Comprehensive Analysis
The following analysis projects Alternative Income REIT's (AIRE) growth potential through fiscal year 2028 and beyond. Projections are based on an independent model derived from the company's stated strategy and portfolio structure, as specific analyst consensus or detailed management guidance on growth metrics is not typically provided. Our model's core assumption is that growth will be driven almost exclusively by contractual rent reviews, which are generally linked to inflation with caps and collars. For example, we project Annual Revenue Growth FY2025-2028: +2% to +3% (Independent model) and FFO per share CAGR FY2025-2028: +1% to +2% (Independent model), assuming no material portfolio changes.
For a diversified REIT, growth is typically driven by a combination of factors: organic growth from rent increases, accretive acquisitions, value-add from development projects, and capital recycling. AIRE's strategy is heavily skewed towards the first driver. Its long leases with inflation-linked uplifts provide a stable, visible income stream that grows modestly over time. However, it is fundamentally disadvantaged in other areas. Its small scale and high cost of capital make it difficult to compete for attractive acquisitions. It has no in-house development capability, a key growth engine for peers like LondonMetric Property. Finally, its buy-and-hold strategy means it does not actively recycle capital from mature assets into higher-growth opportunities.

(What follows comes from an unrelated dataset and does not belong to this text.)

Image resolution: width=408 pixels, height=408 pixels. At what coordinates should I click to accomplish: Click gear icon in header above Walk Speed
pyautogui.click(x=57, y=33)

Compared to its peers, AIRE is positioned as a low-growth, pure-income investment. Competitors like LXI REIT operate a similar long-income model but at a much larger scale, giving them better access to capital and diversification benefits. More active peers like Custodian Property Income REIT (CREI) or Picton Property Income (PCTN) have shorter leases, allowing them to capture market rental growth more effectively and add value through asset management. The primary risk to AIRE's growth model is its high concentration in a small number of assets; the failure of a single key tenant would significantly impair its earnings and dividend capacity, wiping out years of modest contractual growth. The main opportunity is a sustained period of high inflation, which could maximize its rental uplifts, provided they are not constrained by low caps.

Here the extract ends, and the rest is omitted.